> Problem details
Your response should be an exact reproduction of the data below, beginning at the line containing "Image resolution: width=1038" and ending with the final line.

> Material to process
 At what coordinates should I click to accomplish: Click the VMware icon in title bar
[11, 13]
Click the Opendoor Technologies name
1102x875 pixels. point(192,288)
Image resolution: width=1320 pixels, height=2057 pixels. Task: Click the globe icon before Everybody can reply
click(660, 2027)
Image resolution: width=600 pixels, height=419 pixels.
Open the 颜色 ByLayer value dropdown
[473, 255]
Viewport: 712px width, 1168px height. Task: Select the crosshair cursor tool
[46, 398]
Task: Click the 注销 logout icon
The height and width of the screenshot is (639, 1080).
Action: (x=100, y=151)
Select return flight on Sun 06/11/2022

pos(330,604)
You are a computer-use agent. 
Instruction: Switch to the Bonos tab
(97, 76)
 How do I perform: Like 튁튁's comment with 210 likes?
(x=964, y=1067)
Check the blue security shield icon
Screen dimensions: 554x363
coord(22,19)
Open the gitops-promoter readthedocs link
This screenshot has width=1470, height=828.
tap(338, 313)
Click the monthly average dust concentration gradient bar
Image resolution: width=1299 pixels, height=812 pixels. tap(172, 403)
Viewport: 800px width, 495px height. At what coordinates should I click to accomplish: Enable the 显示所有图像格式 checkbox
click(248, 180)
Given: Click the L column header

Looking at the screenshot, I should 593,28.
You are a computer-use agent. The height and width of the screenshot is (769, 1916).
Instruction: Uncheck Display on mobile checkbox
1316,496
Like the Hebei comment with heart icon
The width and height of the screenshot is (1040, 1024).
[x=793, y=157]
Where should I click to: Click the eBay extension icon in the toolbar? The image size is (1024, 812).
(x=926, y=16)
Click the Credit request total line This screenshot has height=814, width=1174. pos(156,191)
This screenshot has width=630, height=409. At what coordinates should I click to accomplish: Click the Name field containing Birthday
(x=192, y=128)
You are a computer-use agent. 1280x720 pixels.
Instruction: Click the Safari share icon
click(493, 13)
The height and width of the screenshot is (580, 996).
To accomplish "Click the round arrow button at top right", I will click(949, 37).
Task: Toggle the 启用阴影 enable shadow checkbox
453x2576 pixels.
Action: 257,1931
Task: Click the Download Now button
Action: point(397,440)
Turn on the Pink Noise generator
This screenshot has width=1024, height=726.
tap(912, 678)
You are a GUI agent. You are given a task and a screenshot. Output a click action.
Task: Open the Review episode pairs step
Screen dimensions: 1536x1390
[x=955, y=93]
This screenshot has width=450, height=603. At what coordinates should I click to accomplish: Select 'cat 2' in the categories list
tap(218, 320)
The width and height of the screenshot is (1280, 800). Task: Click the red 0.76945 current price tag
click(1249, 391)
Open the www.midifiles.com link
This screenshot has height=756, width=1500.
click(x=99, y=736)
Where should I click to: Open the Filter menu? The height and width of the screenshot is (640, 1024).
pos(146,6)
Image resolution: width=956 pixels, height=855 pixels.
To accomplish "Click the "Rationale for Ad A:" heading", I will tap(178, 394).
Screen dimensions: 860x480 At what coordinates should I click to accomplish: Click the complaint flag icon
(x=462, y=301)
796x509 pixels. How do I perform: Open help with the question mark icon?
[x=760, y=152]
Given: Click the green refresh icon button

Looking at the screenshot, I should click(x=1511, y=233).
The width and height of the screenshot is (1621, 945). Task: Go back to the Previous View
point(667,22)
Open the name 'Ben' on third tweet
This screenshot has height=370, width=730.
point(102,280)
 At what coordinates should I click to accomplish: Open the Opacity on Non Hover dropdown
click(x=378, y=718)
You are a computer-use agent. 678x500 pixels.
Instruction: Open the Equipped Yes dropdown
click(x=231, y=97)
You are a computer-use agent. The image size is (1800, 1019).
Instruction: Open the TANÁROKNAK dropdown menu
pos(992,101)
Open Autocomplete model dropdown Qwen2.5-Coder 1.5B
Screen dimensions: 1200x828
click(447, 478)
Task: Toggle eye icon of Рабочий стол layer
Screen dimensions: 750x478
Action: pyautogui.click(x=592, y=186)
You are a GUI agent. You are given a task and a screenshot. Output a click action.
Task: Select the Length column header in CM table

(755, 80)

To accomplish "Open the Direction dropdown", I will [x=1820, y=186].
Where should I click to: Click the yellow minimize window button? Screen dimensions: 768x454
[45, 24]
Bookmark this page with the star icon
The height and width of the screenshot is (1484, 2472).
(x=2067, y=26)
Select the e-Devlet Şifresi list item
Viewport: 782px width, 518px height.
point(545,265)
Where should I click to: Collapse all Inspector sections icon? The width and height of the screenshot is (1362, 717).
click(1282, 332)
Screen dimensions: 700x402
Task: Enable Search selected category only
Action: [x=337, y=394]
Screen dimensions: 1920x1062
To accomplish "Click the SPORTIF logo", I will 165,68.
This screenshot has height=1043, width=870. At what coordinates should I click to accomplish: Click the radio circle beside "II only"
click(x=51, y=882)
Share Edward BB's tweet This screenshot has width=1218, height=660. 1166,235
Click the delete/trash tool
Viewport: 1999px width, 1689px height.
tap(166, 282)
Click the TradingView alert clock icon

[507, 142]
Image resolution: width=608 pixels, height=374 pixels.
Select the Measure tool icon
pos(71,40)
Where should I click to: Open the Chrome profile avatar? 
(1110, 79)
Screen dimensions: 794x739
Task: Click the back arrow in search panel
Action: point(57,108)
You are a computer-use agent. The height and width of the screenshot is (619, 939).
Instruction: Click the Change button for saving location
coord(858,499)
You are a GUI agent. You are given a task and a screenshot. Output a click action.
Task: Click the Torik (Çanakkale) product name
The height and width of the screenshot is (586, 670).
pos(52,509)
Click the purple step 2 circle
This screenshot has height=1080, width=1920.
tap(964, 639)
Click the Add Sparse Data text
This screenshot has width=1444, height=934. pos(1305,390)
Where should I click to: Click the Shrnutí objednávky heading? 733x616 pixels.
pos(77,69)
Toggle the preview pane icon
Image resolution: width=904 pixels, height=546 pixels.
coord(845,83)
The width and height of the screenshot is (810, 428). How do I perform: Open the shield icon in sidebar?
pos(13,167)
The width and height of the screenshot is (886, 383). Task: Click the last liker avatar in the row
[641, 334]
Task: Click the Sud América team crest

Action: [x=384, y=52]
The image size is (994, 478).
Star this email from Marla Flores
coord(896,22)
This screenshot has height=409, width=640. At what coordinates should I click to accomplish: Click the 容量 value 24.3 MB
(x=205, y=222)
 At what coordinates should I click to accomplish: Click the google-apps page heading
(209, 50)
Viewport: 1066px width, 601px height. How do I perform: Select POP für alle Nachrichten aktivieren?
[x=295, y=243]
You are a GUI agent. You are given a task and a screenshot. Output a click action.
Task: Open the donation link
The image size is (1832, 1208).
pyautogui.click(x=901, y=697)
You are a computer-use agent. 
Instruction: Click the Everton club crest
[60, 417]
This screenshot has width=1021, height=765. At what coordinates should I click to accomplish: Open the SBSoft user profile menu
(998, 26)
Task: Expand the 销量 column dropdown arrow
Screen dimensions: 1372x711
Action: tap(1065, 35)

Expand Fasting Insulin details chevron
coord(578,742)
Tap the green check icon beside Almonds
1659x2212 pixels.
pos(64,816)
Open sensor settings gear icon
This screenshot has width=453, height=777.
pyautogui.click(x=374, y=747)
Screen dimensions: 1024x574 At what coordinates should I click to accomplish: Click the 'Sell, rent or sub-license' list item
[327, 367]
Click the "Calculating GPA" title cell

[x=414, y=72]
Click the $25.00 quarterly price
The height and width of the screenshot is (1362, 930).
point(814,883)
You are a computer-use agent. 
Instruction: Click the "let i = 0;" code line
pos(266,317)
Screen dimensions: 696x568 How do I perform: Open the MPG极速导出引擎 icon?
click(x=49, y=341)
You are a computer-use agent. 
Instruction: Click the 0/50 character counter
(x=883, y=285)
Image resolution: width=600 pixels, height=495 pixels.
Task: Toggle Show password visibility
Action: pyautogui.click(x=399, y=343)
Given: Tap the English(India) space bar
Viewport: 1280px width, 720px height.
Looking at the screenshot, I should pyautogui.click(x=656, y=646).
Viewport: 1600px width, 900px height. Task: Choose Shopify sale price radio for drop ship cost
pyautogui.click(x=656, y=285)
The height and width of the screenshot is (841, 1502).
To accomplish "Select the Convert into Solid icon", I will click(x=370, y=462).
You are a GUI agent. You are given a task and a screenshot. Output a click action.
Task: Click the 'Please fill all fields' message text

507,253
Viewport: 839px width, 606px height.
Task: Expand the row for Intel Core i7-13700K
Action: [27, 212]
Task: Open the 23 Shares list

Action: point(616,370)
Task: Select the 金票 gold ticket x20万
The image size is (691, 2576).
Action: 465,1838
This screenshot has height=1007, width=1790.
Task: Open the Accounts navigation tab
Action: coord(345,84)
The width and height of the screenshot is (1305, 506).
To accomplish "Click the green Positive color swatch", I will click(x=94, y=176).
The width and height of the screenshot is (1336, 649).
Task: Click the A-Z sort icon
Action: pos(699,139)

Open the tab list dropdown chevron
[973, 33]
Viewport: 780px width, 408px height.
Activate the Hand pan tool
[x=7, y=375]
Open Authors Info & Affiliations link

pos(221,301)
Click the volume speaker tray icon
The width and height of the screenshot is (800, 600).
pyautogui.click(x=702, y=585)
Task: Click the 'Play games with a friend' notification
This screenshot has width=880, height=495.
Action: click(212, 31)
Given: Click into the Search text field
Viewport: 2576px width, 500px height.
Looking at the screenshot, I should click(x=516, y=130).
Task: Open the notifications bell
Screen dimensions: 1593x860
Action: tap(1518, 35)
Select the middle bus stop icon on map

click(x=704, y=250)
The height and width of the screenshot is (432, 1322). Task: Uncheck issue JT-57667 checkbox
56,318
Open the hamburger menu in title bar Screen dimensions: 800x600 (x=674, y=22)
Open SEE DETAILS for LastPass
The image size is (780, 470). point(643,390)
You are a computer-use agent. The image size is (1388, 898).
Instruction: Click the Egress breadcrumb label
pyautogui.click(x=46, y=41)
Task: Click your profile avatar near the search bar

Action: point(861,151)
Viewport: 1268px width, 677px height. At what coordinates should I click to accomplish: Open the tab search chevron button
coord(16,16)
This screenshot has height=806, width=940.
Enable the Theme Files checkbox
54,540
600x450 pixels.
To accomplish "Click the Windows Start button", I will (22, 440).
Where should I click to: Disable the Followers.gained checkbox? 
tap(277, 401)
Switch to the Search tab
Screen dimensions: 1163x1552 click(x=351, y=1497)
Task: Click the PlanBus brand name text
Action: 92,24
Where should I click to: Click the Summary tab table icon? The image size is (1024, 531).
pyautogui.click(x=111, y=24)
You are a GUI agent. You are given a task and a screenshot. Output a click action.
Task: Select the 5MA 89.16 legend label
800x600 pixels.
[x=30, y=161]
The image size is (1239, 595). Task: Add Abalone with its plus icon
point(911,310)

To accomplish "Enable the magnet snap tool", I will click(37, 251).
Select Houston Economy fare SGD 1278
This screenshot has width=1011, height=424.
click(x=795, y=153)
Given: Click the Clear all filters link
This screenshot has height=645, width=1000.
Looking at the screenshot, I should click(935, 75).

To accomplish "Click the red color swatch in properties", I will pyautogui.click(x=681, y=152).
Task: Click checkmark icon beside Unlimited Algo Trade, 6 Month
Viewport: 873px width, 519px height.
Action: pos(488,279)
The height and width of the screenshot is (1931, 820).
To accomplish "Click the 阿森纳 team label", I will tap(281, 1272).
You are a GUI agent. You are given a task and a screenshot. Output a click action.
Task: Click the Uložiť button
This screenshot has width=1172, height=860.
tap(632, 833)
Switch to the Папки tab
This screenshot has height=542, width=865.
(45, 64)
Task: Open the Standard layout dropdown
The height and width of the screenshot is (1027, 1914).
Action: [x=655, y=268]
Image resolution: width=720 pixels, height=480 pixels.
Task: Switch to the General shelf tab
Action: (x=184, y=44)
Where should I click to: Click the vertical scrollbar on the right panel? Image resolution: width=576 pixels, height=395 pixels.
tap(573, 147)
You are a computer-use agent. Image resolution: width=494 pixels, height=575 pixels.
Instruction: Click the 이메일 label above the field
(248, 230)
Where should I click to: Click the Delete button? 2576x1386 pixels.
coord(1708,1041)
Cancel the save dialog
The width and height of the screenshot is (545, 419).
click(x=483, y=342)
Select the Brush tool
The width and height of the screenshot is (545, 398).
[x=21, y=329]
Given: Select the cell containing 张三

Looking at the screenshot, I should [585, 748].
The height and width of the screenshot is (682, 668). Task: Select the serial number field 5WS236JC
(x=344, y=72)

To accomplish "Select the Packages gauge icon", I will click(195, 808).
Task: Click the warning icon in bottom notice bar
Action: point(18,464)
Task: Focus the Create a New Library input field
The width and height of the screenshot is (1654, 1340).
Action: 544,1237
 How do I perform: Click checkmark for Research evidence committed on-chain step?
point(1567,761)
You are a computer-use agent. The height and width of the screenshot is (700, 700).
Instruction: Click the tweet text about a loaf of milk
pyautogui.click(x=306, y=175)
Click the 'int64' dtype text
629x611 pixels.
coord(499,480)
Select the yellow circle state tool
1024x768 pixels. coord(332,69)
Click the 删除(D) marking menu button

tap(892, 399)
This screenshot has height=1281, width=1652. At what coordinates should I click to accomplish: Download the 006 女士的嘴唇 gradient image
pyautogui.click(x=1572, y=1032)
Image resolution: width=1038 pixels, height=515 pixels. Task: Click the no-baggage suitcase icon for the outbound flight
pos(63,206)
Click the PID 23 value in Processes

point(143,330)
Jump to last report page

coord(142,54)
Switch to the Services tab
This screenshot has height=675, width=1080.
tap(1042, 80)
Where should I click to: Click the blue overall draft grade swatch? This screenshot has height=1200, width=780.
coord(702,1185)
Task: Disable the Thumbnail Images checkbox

> Completed task
Image resolution: width=1038 pixels, height=515 pixels. Task: Click the no-baggage suitcase icon for the outbound flight
pos(63,206)
Click the PID 23 value in Processes

point(143,330)
Jump to last report page

coord(142,54)
Switch to the Services tab
This screenshot has height=675, width=1080.
tap(1042, 80)
Where should I click to: Click the blue overall draft grade swatch? This screenshot has height=1200, width=780.
coord(702,1185)
Task: Disable the Thumbnail Images checkbox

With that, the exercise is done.